WHAT NEEDS TO BE DONE:
Pick out each line of the records in which the word "folder" appears.

================

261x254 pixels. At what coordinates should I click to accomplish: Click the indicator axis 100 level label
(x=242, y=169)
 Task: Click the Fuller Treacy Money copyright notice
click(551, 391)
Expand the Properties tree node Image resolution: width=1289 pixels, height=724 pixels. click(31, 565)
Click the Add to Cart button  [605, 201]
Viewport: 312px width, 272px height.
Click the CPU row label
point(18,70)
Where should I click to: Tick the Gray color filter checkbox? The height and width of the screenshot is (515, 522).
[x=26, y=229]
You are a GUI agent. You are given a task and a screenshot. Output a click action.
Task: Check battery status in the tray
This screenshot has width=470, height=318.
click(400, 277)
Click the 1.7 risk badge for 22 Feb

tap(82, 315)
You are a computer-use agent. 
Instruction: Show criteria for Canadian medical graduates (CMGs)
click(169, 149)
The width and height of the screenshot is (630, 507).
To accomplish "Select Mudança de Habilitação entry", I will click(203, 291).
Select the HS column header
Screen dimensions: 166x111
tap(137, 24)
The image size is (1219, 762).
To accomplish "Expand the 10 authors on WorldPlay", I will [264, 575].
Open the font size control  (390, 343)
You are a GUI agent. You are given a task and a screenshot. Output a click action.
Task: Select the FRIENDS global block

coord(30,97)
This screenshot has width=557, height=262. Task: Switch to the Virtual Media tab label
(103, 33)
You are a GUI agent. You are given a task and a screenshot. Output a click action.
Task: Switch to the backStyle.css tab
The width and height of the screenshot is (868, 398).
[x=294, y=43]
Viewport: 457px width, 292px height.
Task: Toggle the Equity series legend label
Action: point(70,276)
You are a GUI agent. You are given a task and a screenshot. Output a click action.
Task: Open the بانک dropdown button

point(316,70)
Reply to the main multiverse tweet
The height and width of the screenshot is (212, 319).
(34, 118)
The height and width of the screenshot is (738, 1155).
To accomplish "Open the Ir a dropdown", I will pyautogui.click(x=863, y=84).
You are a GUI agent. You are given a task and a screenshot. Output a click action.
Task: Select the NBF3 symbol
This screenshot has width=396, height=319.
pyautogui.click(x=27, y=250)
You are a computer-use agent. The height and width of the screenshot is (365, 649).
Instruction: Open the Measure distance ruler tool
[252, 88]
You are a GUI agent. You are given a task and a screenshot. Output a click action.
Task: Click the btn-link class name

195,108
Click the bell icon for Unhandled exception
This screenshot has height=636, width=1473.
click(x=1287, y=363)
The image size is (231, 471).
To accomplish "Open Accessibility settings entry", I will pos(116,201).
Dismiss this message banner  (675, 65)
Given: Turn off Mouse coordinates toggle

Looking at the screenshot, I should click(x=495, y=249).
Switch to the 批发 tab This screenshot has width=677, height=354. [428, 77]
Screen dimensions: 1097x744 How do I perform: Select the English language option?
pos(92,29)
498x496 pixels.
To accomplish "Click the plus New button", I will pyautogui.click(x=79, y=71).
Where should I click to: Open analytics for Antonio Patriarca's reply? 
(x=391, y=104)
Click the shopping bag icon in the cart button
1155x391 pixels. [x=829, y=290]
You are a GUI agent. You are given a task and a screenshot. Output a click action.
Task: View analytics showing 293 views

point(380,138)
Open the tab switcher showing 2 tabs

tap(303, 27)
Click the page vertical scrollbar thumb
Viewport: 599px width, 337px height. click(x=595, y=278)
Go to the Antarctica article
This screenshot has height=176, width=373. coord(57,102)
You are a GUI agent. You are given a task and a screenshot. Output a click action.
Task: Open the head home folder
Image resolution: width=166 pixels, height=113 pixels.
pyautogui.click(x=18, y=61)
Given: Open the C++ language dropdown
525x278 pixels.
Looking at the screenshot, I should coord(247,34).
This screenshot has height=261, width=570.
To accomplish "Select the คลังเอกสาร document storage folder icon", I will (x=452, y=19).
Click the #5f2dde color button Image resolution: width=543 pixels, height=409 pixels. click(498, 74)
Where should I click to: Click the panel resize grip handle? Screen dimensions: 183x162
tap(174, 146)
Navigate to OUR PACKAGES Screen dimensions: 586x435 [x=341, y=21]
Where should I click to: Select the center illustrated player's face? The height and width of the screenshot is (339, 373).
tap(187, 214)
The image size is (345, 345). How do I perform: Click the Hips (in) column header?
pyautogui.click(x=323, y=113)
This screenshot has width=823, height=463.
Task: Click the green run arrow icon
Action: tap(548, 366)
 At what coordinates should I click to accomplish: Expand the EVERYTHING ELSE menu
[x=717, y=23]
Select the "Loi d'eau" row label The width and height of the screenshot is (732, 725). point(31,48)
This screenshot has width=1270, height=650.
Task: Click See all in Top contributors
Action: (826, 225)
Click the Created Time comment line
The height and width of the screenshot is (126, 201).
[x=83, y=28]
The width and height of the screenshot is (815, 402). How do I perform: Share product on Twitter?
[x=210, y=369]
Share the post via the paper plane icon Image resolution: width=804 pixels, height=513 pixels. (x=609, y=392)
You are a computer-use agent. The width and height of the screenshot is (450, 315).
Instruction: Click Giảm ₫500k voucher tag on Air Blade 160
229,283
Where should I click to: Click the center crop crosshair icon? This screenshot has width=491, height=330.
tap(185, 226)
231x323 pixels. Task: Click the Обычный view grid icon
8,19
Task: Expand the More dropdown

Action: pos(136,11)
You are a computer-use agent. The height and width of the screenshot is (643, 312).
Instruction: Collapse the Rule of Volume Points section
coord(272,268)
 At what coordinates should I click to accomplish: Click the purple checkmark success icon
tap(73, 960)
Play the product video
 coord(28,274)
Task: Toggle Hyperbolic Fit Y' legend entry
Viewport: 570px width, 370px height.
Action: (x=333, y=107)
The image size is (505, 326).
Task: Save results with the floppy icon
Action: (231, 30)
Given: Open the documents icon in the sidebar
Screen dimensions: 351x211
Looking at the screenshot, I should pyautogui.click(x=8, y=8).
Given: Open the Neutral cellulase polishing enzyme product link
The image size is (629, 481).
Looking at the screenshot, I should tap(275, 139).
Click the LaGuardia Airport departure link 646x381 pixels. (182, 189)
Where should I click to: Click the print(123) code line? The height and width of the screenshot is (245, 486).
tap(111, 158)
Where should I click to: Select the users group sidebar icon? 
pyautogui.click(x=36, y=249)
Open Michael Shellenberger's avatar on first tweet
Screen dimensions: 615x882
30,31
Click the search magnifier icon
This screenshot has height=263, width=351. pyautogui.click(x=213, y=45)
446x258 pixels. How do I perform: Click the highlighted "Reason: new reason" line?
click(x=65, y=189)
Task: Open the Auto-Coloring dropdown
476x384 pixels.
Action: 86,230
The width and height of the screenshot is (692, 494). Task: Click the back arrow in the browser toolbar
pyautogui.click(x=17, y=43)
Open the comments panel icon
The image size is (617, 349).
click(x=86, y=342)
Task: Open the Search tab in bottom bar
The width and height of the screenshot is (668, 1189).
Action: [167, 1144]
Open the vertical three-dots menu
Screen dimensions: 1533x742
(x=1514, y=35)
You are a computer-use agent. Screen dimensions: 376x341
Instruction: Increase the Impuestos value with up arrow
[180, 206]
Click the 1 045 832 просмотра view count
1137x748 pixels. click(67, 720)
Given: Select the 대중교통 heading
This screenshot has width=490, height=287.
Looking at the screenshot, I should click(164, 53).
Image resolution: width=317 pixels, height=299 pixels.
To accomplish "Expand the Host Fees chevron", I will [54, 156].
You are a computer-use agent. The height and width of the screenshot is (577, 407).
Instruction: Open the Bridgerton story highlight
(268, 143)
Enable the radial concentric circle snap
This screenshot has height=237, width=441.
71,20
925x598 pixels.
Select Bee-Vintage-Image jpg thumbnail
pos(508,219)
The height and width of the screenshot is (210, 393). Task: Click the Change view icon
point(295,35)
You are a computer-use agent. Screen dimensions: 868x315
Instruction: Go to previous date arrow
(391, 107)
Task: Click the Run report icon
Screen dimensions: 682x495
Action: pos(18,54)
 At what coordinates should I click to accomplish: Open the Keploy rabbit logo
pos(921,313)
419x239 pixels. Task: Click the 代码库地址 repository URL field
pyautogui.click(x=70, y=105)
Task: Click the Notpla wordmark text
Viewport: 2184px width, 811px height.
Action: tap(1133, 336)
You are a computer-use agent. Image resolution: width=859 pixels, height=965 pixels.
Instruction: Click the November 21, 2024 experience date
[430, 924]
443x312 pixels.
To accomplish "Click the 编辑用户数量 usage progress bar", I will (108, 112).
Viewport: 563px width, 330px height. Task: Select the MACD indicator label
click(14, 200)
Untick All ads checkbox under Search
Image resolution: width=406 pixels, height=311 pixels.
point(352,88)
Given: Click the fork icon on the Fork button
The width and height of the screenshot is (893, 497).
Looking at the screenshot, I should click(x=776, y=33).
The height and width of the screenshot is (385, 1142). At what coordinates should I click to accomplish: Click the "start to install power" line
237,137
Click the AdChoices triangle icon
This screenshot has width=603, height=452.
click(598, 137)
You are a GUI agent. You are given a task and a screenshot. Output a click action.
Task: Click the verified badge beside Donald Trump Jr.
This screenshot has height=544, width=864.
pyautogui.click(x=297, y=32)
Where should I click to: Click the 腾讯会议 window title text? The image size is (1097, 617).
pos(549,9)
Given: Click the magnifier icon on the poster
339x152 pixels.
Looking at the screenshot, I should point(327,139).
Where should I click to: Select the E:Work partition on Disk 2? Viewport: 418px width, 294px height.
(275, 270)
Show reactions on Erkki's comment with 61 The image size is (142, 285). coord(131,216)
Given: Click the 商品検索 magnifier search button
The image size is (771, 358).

================

EXERCISE OUTPUT:
Task: Open the head home folder
To accomplish "Select the คลังเอกสาร document storage folder icon", I will (x=452, y=19).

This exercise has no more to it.